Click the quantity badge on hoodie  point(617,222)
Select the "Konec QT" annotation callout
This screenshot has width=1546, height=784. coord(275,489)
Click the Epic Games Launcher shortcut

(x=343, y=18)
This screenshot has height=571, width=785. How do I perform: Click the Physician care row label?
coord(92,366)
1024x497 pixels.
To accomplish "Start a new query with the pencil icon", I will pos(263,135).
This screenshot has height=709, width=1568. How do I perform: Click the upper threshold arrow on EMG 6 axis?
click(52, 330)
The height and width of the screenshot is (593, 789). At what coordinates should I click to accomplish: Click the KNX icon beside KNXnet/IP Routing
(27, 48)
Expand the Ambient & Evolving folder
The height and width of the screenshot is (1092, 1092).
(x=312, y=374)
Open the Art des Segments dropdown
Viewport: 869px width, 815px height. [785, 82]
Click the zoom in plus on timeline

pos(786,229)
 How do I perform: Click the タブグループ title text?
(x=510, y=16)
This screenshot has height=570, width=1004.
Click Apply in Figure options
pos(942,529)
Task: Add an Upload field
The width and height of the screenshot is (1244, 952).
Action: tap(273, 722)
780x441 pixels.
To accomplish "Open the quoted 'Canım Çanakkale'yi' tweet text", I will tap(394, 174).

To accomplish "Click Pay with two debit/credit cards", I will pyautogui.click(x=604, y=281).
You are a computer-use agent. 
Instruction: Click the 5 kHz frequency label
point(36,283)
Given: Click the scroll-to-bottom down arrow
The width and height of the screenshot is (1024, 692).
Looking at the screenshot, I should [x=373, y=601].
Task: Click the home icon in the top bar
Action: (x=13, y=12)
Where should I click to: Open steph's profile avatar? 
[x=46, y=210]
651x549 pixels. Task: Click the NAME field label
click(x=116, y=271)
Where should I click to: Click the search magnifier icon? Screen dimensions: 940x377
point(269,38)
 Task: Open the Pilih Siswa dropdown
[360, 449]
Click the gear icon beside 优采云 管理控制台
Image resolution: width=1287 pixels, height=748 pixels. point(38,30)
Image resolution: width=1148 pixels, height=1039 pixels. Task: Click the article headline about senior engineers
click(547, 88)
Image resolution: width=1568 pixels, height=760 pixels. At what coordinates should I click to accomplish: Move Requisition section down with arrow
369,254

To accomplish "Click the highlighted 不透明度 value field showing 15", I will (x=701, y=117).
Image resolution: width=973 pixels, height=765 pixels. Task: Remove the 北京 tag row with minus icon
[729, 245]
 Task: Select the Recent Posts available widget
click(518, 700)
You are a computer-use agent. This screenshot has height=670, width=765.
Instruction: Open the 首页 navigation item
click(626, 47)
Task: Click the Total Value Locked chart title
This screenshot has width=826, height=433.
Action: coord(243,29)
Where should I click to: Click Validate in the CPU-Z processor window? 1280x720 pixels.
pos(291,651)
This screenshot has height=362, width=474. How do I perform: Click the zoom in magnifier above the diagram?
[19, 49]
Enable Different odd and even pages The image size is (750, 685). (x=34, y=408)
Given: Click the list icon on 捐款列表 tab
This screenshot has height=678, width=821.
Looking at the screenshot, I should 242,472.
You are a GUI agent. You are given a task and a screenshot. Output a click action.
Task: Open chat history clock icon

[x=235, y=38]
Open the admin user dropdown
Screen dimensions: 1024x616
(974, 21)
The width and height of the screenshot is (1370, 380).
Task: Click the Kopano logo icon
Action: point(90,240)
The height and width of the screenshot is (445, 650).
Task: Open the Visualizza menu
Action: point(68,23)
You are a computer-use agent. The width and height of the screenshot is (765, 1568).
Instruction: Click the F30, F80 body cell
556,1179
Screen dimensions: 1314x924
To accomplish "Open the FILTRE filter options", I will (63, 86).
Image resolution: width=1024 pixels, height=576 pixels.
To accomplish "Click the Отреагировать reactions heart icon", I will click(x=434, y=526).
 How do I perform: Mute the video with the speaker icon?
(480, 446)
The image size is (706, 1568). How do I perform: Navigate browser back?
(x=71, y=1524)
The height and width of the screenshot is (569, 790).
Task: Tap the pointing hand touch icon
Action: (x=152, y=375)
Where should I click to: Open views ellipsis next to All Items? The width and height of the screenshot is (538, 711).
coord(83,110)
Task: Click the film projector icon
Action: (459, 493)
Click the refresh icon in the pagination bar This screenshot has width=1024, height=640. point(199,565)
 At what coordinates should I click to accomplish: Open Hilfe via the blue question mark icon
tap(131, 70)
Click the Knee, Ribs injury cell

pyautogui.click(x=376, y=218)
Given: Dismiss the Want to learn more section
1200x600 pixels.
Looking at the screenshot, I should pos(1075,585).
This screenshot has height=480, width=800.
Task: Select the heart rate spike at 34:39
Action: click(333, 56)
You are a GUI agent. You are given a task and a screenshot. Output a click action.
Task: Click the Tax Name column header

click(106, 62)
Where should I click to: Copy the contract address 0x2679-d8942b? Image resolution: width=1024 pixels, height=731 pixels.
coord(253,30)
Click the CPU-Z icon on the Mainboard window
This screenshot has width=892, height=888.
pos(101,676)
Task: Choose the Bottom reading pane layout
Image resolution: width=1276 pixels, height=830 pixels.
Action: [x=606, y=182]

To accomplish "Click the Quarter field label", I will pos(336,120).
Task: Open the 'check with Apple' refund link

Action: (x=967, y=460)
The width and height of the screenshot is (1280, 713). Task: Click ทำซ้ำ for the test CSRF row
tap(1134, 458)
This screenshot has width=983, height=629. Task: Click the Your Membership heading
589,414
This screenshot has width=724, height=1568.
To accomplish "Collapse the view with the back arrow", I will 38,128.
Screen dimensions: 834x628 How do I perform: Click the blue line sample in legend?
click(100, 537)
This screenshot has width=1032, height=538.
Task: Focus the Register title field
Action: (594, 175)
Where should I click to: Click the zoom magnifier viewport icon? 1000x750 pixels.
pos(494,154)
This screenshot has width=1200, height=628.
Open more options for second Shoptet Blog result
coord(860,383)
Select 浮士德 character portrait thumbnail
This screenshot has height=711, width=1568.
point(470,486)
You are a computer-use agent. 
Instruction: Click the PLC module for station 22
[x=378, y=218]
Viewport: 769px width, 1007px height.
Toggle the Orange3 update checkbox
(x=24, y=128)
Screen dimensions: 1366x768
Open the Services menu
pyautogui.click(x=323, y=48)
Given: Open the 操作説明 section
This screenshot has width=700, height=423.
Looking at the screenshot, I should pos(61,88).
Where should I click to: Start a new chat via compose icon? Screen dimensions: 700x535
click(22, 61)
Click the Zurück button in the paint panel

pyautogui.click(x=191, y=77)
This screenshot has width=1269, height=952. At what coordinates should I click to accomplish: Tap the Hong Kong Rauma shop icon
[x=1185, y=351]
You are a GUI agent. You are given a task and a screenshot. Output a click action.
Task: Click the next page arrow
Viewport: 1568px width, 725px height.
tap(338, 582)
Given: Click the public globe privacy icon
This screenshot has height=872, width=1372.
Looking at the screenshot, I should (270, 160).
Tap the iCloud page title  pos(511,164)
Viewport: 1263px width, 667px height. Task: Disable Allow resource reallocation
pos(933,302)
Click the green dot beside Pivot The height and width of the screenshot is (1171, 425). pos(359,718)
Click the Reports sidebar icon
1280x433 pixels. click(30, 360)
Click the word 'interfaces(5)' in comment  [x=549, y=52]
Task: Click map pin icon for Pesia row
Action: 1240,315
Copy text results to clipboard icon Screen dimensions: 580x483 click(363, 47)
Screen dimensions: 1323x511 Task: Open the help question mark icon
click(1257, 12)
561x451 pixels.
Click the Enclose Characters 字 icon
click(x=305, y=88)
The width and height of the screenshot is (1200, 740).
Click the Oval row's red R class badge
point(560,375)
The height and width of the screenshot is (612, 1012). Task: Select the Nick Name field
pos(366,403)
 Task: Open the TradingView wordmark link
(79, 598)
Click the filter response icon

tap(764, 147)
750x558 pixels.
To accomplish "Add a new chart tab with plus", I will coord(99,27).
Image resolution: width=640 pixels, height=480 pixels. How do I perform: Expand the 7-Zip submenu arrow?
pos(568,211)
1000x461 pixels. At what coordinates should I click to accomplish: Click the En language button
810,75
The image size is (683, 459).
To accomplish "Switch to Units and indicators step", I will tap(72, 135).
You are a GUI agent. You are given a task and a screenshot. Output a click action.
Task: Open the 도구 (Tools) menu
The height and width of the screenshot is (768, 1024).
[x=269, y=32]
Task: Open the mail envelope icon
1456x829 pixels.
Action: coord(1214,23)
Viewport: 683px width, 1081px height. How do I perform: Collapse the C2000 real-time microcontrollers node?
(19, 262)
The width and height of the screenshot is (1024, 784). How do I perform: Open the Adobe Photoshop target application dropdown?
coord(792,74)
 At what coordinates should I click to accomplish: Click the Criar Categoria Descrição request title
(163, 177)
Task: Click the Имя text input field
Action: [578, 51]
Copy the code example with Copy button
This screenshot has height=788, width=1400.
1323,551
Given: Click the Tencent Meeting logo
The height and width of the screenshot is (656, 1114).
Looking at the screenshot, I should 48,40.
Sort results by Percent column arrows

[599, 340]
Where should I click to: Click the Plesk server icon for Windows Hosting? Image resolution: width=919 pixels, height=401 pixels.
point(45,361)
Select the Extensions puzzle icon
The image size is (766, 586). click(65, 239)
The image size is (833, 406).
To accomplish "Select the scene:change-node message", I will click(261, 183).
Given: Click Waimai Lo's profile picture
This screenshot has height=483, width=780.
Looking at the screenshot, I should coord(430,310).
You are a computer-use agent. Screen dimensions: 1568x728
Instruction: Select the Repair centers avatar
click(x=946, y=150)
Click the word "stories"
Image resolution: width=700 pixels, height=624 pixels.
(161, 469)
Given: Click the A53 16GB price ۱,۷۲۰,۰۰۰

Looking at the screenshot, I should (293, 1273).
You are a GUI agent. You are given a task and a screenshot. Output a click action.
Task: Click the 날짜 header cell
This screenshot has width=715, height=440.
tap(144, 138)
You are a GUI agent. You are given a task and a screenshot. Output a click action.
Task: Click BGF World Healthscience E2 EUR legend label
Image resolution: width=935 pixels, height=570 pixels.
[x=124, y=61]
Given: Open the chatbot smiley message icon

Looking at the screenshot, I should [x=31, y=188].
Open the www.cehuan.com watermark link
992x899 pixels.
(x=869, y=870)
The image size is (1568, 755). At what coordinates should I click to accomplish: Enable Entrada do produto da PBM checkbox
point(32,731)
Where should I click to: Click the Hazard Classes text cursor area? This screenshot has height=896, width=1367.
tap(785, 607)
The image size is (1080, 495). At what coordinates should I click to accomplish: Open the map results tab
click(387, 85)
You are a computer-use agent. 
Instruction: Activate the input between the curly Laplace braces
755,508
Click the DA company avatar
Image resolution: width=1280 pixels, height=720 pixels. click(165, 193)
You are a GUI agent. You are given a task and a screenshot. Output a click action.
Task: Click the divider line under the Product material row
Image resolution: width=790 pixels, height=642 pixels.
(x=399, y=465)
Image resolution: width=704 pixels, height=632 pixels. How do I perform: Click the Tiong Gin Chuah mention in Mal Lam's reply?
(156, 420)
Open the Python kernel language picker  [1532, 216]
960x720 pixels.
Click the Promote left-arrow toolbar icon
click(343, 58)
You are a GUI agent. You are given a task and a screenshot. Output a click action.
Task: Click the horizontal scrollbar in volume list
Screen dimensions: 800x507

> [WHAT IS REQUIRED]:
In the answer, the lines from the first line of the data above through the line containing "Given: Click the scroll-to-bottom down arrow" must appear exactly as written, with nothing else.

> [WRITTEN SOLUTION]:
Click the quantity badge on hoodie  point(617,222)
Select the "Konec QT" annotation callout
This screenshot has width=1546, height=784. coord(275,489)
Click the Epic Games Launcher shortcut

(x=343, y=18)
This screenshot has height=571, width=785. How do I perform: Click the Physician care row label?
coord(92,366)
1024x497 pixels.
To accomplish "Start a new query with the pencil icon", I will pos(263,135).
This screenshot has height=709, width=1568. How do I perform: Click the upper threshold arrow on EMG 6 axis?
click(52, 330)
The height and width of the screenshot is (593, 789). At what coordinates should I click to accomplish: Click the KNX icon beside KNXnet/IP Routing
(27, 48)
Expand the Ambient & Evolving folder
The height and width of the screenshot is (1092, 1092).
(x=312, y=374)
Open the Art des Segments dropdown
Viewport: 869px width, 815px height. [785, 82]
Click the zoom in plus on timeline

pos(786,229)
 How do I perform: Click the タブグループ title text?
(x=510, y=16)
This screenshot has height=570, width=1004.
Click Apply in Figure options
pos(942,529)
Task: Add an Upload field
The width and height of the screenshot is (1244, 952).
Action: tap(273, 722)
780x441 pixels.
To accomplish "Open the quoted 'Canım Çanakkale'yi' tweet text", I will tap(394, 174).

To accomplish "Click Pay with two debit/credit cards", I will pyautogui.click(x=604, y=281).
You are a computer-use agent. 
Instruction: Click the 5 kHz frequency label
point(36,283)
Given: Click the scroll-to-bottom down arrow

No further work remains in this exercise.